Han pasado casi 3 años desde que hicimos un reboot de un espacio de
internet y lo convertimos en un hacklab, y tras un parón de 10 meses (en parte debido a una nueva okupación tras el desalojo del primer edificio del Patio Maravillas), las personas que hemos seguido juntándonos en el Patio para dedicarnos a la acción telemática hemos decidido que el proyecto debe terminar; decidimos que para comenzar la nueva fase en la que estamos desde hace unos meses es mejor terminar con algo que alargar su agonía innecesariamente; lo que hacemos ahora decide lo que somos, somos lo que hacemos, y estamos haciendo lo mismo pero de otra manera, mutar a veces nos permite liberarnos para continuar luchando.
Una explicación detallada de la situación de Hamlab daría para muchas páginas, no es fácil resumir 3 años de hacktivismo en los que hemos conseguido objetivos que no pensábamos alcanzar, de miles de momentos de complicidad y respiración colectiva, de organización y de prácticas varias metodológicas, de fracasos y tropiezos, de alegrías y penas, de creación de herramientas de resistencia telemática y organización cyborg.
Parafraseando las palabras de nuestro colectivo hermano Metabolik, Un final no es algo necesariamente malo, ya que implica un comienzo de algo nuevo.

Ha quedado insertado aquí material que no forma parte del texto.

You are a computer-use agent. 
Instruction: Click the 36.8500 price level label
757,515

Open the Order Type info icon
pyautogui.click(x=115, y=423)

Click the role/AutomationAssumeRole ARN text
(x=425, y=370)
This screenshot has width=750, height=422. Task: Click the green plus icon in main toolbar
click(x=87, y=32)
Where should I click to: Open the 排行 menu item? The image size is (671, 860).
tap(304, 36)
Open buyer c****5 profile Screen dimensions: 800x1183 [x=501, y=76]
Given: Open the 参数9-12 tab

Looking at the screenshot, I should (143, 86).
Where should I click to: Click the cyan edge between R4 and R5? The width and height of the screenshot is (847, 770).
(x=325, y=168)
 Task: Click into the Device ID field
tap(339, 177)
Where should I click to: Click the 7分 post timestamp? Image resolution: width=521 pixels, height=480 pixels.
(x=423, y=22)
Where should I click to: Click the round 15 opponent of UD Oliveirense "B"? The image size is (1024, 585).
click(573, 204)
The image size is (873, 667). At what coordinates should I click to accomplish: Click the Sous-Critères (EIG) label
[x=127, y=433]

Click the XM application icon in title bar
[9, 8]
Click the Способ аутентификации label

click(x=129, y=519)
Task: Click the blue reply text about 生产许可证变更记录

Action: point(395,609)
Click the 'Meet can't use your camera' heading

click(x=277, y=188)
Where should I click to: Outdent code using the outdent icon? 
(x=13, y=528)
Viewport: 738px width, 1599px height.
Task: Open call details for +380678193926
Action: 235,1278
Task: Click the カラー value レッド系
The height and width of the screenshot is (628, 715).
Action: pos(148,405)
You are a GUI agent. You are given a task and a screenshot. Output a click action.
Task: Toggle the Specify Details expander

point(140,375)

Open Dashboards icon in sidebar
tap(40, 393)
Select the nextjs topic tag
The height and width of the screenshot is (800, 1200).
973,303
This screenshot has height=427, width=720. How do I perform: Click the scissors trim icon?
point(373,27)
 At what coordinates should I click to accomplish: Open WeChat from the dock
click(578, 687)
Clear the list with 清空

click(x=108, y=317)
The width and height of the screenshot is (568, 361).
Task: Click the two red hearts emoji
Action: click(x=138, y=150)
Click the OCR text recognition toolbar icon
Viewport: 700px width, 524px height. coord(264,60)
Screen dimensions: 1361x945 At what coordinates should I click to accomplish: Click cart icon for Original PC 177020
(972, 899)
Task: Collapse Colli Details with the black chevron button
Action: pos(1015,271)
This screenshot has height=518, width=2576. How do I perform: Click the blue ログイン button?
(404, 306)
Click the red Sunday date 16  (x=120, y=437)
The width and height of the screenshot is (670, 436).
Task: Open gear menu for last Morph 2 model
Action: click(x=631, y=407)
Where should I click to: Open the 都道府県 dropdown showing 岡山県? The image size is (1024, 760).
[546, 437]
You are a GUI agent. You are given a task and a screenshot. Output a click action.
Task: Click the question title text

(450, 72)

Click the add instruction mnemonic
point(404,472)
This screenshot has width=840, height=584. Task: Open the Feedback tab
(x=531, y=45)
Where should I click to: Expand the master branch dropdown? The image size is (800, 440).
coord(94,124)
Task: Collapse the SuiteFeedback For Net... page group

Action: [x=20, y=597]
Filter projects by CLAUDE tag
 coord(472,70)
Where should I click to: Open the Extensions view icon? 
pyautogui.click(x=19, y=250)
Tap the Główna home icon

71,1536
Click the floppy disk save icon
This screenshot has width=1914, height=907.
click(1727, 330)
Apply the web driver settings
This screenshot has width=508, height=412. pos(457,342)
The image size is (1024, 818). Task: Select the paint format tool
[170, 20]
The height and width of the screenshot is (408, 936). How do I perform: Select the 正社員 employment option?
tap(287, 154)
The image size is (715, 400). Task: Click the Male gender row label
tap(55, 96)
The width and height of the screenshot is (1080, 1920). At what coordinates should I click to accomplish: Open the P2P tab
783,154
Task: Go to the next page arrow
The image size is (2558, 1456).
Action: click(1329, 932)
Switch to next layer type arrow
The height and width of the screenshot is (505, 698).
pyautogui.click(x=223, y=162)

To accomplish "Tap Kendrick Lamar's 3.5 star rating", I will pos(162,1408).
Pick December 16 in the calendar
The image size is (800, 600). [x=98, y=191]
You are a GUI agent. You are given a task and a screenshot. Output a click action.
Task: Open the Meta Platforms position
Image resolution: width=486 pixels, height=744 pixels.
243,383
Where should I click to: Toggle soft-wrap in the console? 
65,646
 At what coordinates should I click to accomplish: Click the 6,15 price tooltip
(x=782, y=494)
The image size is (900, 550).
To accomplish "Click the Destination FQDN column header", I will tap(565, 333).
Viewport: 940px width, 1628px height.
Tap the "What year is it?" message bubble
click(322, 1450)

El terreno que hemos abonado, metabolizando tecnología e inquietudes políticas, sirve de base para que otros proyectos florezcan con más fuerza y nuevos rumbos.
Tras el Hamlab algunas hemos continuado dando soporte al Patio, mejorando el servidor CEB y montando la estructura del cableado del nuevo edificio, ahí, en los sótanos bajo la escalera, entre antiguos cacharros eléctricos, hay nuevos leds que parpadean y demuestran que hay mucha vida :)
Tras varias reuniones, hoy 15 de Mayo estamos haciendo una última quedada para cerrar detalles y poder hacer otro reboot (fiesta incluida), pero ya con otro nombre a la práctica que hemos continuado haciendo.
Quien venga nos encuentra, nos vemos en las calles y en la red.